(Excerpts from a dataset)

◆ ◆ ◆ ◆

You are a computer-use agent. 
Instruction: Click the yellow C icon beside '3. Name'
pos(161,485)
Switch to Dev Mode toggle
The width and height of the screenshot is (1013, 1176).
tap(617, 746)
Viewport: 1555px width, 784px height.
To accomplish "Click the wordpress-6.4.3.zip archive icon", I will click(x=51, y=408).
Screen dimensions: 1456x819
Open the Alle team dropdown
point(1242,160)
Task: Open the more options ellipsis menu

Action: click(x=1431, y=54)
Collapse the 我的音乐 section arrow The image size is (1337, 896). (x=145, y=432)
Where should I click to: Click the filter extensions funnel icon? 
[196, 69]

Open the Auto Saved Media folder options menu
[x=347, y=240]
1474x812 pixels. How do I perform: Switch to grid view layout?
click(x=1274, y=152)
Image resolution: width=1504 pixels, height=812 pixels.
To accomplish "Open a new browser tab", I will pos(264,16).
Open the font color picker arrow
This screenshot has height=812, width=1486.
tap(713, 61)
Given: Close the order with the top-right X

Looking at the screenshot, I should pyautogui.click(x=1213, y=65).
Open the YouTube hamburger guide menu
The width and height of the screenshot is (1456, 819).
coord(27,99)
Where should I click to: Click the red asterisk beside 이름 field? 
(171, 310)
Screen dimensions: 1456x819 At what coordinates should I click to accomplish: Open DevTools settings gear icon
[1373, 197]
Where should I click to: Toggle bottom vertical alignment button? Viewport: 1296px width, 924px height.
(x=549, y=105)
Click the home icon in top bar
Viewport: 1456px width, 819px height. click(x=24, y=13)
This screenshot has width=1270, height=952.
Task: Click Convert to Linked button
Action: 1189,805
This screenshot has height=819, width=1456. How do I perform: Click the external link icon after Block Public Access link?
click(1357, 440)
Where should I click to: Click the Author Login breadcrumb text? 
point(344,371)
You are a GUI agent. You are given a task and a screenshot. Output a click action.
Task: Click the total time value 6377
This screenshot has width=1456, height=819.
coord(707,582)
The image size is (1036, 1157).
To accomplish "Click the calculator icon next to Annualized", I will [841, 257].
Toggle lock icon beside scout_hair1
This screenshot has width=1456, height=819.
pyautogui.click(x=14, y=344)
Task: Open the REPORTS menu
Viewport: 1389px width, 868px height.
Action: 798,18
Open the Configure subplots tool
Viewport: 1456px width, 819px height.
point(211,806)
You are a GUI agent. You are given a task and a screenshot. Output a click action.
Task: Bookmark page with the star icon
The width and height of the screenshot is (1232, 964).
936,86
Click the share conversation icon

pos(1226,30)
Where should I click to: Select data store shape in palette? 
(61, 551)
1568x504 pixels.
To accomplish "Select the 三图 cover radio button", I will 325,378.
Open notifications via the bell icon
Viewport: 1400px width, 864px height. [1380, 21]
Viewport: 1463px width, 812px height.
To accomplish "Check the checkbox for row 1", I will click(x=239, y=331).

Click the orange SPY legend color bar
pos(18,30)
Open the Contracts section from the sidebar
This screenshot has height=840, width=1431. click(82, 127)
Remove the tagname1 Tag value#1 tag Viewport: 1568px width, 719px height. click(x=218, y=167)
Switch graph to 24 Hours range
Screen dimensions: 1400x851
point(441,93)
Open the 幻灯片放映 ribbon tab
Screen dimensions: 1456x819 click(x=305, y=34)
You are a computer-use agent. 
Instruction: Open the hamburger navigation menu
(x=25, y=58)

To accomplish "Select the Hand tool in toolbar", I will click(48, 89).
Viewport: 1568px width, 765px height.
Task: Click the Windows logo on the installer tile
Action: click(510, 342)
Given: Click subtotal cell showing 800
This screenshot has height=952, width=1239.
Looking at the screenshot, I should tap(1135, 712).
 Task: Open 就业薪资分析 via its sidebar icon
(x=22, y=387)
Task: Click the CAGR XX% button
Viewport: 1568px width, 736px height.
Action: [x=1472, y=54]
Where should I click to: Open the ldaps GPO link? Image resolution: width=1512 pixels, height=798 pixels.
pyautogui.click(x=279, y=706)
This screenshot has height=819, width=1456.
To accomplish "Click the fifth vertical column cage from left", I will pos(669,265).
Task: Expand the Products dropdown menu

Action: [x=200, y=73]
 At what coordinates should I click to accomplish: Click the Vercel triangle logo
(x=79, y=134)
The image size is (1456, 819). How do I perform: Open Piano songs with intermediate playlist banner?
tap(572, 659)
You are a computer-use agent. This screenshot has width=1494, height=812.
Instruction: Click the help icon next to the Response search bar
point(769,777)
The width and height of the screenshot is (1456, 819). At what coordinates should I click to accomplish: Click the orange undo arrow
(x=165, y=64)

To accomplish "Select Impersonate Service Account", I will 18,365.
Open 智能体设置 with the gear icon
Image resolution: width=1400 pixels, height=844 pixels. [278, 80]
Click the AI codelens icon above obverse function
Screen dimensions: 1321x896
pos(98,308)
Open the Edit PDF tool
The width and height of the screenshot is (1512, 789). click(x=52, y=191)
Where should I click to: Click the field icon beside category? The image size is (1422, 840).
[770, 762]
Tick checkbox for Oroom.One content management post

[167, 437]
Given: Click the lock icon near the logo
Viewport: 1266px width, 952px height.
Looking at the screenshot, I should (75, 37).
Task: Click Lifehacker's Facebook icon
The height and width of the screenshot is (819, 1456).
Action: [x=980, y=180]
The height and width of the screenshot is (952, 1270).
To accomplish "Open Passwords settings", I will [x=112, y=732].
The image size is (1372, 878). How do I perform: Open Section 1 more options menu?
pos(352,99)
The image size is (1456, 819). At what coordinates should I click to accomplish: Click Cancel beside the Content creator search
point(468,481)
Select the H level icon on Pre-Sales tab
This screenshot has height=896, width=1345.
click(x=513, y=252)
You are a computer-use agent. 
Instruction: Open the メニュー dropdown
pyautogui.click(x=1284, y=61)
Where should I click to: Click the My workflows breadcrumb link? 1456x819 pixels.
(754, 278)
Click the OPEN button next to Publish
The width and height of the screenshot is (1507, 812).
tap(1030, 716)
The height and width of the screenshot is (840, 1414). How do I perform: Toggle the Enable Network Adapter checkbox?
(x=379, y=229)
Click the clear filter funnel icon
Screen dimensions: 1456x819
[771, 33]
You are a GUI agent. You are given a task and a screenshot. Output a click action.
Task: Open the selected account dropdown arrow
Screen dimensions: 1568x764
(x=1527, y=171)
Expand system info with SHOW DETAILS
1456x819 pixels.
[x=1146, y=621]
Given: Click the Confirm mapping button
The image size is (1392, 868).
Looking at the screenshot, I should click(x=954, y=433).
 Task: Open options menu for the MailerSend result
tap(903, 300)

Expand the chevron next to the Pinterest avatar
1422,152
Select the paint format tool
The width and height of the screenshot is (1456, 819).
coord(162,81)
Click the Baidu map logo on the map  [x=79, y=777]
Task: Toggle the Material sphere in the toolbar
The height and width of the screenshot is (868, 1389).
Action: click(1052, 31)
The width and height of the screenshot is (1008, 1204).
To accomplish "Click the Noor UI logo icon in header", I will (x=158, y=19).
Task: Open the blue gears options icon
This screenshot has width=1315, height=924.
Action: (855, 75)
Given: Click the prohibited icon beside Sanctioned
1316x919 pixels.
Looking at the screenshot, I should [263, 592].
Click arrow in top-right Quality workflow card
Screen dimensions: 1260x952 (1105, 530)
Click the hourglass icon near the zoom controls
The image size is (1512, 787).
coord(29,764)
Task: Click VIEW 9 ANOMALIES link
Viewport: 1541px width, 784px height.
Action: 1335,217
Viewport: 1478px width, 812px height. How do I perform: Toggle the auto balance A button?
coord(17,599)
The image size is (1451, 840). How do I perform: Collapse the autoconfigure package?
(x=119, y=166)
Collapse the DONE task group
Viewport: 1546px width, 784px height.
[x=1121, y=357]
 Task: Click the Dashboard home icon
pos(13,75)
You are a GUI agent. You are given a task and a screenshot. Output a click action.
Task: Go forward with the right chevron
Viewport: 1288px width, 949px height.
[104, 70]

◆ ◆ ◆ ◆

:: WHAT NEEDS TO BE DONE ::
Filter the entries above and return only the lines holding "near".

:: EXPECTED ANSWER ::
Given: Click the lock icon near the logo
Click the hourglass icon near the zoom controls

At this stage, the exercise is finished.